Domestically, the Indian government plans to increase its renewable energy capacity to 500 GW by 2030. If that target is met, the share of oil in the energy mix could fall below 30 percent, easing the pressure on oil imports. Until then, Russian crude will likely remain a key component of India’s fuel basket.
Key Takeaways
- India imported Russian hydrocarbons worth 5.8 billion euros in May 2024, with crude oil accounting for 83 percent of the total.
- China stayed the top buyer, importing nearly 7 billion euros of Russian energy in the same month.
- Discounted Russian oil helps keep Indian fuel prices lower, supporting consumers and industry.
- The trade relationship raises geopolitical risks, especially if Western sanctions tighten.
- India’s strategic petroleum reserve grew by 5 million barrels in May to guard against supply shocks.
- Experts warn that long‑term reliance on Russian oil could hinder India’s net‑zero ambitions.
Historical Context
India’s oil imports have always been a mix of geography and politics. In the 1970s, the oil embargo forced New Delhi to diversify away from the Middle East, leading to early deals with the Soviet Union. After the Cold War, Russia’s share fell, only to rise again after 2022 sanctions reshaped global trade flows. The current pattern mirrors those past adjustments, where external shocks prompt India to seek new suppliers while managing price volatility.

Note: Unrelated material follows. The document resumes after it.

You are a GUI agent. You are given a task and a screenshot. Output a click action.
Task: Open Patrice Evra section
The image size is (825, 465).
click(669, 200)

During the early 2000s, India’s oil imports were dominated by Saudi Arabia and Iraq, accounting for over 60 percent of the total. The shift toward Russian oil marks a significant re‑orientation, driven by discount pricing and the need to fill the gap left by reduced European demand.
Forward‑Looking Perspective
As the world watches the outcome of the OPEC+ decisions and the United States’ export‑control policy, India’s energy planners will have to weigh short‑term savings against long‑term strategic goals. The country’s ability to secure affordable fuel while moving toward a greener economy will define its economic resilience in the coming decade.
How do you think India should balance its immediate energy needs with the pressure to reduce reliance on Russian oil in a changing geopolitical landscape?